The closest I could get to working this out was the figure for the number of people receiving unemployment benefit. There are currently around 50,000 of those, but that does not account for the many unemployed people today who are on other benefits or receiving no benefits at all. It is probably fair to say the real figure is nearer to 100,000 than it is to 50,000. In other words we probably have the equivalent of the entire population of one of our larger cities out of work at present. When you look at it on that scale it is truly scary. The Government should be mindful of this, because if that many people became organised they could cause some major headaches for them.
Admittedly today you have to take into account all those women who would not have been in the workforce back when I was born, but even if you calculated them at one for every male, then the figure would double and we would still only have around 30 such people. Instead we have a figure that has increased by between 500,000 and 700,000%!
At that time weekly wages for most people ranged between £8 and £12 per week which on a straight conversion basis would be between $16 and $24 per week or between $832 and $1,248 per annum. Today we are TOLD they are around $41,000 although we know these are artificially inflated by a large number of people earning in excess of $100,000. The true ‘average’ (really the mean – and it is in more ways than one) would be nearer $30,000. In other words it has increased over the last 60 years by between 3000 and 3500%.
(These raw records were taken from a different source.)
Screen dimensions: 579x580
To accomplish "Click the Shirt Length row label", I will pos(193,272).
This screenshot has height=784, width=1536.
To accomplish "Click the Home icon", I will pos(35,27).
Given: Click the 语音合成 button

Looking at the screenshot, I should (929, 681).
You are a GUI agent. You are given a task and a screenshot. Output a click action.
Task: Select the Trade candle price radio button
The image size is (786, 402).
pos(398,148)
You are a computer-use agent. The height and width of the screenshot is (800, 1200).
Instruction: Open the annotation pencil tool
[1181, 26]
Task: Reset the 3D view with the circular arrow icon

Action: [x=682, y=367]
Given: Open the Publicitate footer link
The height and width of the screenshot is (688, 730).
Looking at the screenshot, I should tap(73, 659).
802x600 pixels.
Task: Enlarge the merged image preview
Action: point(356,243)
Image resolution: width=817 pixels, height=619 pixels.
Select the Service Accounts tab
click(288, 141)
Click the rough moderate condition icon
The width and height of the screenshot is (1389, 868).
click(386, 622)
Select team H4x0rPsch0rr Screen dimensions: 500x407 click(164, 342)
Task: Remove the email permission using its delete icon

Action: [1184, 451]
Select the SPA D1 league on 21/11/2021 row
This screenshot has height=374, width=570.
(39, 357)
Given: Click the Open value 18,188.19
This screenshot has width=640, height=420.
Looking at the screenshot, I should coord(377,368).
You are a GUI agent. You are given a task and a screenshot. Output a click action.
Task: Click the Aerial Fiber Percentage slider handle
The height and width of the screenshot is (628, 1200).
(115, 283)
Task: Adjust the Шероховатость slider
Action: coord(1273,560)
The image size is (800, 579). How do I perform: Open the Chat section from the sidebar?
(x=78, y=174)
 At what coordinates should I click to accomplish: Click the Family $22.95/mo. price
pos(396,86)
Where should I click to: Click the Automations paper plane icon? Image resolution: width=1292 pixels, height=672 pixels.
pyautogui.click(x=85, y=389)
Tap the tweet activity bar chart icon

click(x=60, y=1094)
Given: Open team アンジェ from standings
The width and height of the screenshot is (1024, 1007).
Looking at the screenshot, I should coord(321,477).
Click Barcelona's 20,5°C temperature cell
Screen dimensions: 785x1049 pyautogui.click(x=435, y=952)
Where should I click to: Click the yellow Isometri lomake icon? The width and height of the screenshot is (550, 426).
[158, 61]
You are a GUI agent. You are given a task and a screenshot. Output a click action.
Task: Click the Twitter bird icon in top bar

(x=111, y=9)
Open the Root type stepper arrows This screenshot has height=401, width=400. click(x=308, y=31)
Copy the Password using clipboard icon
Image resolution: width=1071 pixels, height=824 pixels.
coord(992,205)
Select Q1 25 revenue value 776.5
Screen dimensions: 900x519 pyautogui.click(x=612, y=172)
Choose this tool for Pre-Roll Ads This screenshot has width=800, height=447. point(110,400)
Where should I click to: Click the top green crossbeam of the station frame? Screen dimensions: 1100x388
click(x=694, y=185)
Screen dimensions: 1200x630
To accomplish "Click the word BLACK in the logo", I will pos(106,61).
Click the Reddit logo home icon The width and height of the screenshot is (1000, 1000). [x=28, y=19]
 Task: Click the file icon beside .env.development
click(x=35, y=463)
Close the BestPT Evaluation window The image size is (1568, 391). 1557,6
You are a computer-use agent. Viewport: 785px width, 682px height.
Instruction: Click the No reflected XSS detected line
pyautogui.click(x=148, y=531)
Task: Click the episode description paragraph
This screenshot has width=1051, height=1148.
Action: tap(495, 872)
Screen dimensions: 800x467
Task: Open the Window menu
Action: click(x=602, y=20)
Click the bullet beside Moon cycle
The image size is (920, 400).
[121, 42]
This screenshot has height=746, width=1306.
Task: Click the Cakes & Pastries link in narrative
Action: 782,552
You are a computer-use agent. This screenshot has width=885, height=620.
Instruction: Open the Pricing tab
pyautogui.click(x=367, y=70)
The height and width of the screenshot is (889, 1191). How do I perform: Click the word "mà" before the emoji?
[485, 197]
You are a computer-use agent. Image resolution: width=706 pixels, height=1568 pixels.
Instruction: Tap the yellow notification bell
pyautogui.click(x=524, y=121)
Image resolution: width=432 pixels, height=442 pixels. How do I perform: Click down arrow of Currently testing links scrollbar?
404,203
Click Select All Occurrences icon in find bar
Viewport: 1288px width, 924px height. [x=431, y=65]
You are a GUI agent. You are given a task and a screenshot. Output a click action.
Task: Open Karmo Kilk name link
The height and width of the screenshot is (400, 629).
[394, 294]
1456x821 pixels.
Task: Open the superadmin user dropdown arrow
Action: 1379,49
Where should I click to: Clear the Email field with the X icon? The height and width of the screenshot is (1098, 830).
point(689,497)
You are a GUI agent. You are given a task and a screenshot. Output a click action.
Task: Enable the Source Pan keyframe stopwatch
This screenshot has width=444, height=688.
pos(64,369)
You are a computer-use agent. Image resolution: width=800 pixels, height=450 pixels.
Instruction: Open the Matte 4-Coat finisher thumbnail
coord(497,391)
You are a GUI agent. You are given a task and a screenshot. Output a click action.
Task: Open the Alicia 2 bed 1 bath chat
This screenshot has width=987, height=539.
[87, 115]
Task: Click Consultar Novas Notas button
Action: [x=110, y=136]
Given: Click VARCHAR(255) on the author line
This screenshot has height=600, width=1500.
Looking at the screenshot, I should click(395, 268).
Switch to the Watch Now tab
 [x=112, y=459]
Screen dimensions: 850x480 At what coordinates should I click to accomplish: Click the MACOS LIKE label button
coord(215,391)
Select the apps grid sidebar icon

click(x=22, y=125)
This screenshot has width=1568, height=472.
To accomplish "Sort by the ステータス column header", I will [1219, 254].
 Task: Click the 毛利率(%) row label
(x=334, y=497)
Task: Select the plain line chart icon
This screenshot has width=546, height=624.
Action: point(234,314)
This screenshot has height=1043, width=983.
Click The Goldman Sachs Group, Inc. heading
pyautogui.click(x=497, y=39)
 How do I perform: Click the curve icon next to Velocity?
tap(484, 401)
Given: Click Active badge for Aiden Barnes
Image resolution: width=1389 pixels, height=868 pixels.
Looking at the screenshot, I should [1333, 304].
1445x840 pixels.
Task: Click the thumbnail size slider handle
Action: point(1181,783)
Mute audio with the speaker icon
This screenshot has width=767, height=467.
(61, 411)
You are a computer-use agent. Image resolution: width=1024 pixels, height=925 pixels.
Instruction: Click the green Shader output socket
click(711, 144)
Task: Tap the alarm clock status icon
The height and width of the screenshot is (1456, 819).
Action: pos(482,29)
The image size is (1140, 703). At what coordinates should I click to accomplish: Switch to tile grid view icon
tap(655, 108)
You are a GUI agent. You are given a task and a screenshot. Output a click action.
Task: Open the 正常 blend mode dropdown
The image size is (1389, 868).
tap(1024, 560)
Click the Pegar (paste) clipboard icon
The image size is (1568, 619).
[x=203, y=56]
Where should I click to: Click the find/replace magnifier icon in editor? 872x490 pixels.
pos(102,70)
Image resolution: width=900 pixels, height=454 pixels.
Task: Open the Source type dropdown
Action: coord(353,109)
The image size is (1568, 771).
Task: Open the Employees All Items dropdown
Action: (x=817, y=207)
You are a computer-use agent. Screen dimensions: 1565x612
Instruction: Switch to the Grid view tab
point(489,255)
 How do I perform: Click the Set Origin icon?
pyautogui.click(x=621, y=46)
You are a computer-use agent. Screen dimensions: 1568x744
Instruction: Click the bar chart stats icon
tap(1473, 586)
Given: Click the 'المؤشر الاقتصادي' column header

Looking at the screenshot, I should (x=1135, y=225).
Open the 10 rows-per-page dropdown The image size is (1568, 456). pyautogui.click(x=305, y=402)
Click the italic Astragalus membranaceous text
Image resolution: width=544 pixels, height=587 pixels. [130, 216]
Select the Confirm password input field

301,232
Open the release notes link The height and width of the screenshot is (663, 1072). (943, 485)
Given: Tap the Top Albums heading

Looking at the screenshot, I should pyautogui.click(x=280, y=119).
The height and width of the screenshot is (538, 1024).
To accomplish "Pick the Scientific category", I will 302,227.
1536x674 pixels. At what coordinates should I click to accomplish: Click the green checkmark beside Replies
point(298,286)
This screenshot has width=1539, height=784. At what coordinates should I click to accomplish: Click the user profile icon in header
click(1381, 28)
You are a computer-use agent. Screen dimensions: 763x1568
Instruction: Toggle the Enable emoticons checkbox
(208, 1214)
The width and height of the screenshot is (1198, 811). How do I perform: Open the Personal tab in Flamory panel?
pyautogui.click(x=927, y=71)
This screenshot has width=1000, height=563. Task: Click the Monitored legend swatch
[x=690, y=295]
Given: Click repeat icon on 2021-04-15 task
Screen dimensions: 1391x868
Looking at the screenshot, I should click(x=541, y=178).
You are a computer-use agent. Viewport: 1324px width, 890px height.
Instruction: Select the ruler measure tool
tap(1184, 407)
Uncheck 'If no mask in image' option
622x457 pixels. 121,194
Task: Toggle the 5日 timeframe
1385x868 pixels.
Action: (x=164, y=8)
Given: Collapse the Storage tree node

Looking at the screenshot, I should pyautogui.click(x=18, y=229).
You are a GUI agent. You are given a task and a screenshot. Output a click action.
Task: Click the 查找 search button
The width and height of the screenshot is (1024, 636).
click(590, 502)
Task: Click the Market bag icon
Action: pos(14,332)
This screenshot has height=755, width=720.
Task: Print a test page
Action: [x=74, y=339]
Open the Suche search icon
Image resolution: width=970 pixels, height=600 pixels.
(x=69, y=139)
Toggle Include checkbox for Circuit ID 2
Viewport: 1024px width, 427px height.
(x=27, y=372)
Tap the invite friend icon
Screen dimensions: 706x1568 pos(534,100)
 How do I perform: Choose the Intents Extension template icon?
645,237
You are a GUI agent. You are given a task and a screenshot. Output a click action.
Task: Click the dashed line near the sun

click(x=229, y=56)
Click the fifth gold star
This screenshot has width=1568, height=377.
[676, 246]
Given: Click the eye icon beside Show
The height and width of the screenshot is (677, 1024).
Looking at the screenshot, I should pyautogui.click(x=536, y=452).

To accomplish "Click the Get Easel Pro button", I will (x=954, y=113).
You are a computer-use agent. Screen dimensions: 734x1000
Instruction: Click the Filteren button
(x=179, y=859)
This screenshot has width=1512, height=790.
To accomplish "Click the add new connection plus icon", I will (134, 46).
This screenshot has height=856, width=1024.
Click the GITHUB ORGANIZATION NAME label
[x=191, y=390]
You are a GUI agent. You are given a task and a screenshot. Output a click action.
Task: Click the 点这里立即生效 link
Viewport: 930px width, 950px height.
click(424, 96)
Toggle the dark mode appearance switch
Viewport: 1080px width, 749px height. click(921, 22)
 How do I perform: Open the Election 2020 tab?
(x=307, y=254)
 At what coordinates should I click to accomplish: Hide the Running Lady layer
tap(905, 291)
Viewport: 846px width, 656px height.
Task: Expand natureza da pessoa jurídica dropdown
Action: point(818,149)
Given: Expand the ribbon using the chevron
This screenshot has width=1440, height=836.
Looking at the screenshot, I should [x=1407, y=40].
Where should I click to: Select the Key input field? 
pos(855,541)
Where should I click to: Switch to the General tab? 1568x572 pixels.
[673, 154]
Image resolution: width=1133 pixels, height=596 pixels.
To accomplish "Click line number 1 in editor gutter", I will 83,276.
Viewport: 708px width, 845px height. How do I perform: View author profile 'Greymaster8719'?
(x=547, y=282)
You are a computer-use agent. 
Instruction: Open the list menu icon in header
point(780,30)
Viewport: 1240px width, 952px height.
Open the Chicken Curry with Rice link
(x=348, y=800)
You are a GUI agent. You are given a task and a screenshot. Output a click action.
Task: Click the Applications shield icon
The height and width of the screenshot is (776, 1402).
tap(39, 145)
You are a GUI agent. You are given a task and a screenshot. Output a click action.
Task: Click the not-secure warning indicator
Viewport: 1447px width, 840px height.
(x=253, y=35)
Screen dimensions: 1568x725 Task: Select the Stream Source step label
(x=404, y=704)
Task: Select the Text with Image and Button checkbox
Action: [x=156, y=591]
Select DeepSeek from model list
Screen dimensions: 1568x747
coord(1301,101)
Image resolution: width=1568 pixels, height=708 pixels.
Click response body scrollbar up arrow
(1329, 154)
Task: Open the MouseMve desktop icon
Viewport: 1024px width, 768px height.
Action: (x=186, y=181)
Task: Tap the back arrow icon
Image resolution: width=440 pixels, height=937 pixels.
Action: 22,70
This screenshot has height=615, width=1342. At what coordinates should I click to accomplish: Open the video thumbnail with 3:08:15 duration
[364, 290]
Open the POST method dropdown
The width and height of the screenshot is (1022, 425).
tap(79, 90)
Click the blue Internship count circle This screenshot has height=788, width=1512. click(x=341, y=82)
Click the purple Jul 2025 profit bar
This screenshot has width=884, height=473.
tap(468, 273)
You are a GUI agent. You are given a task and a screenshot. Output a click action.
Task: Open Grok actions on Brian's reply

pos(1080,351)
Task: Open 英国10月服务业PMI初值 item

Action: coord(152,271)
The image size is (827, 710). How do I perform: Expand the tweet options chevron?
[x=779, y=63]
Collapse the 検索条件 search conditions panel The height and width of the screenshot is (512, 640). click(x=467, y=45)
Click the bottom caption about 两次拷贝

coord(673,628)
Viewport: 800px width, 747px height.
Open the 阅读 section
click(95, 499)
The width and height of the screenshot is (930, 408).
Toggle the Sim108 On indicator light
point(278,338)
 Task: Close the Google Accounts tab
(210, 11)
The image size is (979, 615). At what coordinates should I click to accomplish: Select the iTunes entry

Today there are very few families that can afford the basics of life unless both adults are working – and even then many still can’t make ends meet. So despite the fact that our wages have increased by more than 3000% most families need two incomes to stay afloat. Either our money is now worth considerably less or the cost of living has risen by tens of thousands of percent.
With this thought in mind I checked up on house prices and I found the average house purchase 60 years ago would have set you back about £2000 or $4000. This was equivalent to about four times your annual salary. Today you can multiply that cost by 10,000% which is at least three times what our wages have increased by. I think we have found at least one of the culprits.
Of course cumulative inflation over the decades is another culprit, because every time prices rise more than incomes your money is effectively devalued. The same is true whenever a government decides to print more money because money that is not backed by something of value such as a tangible good or service is of no value and merely devalues the rest of the currency. This is what G Edward Griffin describes as a hidden tax on all consumers. This method is probably the most sinister way in which our cost of living has been increasing because it is being influenced by powers beyond our shores. Griffin’s book, The Creature From Jekyll Island explains this far more eloquently than I ever could.
So far I have blamed inflated prices which are more often than not caused by greed, and tinkering with the money supply as reasons why New Zealand (formerly known as Godzone) appears to be heading at breakneck speed to hell in a handcart. But I am reminded of the words of those great sages of my era (Mick & Keef) when they sang “I shouted out who killed the Kennedys, When after all it was you and me”.
We let them do this to us, folks and the sad fact is we continue to bend over for them. Our niceness (in some cases) and our fear (in many more) have stifled our ability to kick butt when we need to. You can’t change the world overnight, but you can make some change if you start saying NO when confronted with something that is not right.
Make an old man happy and start standing up for your rights, Kiwis. You just might be surprised how much you can achieve.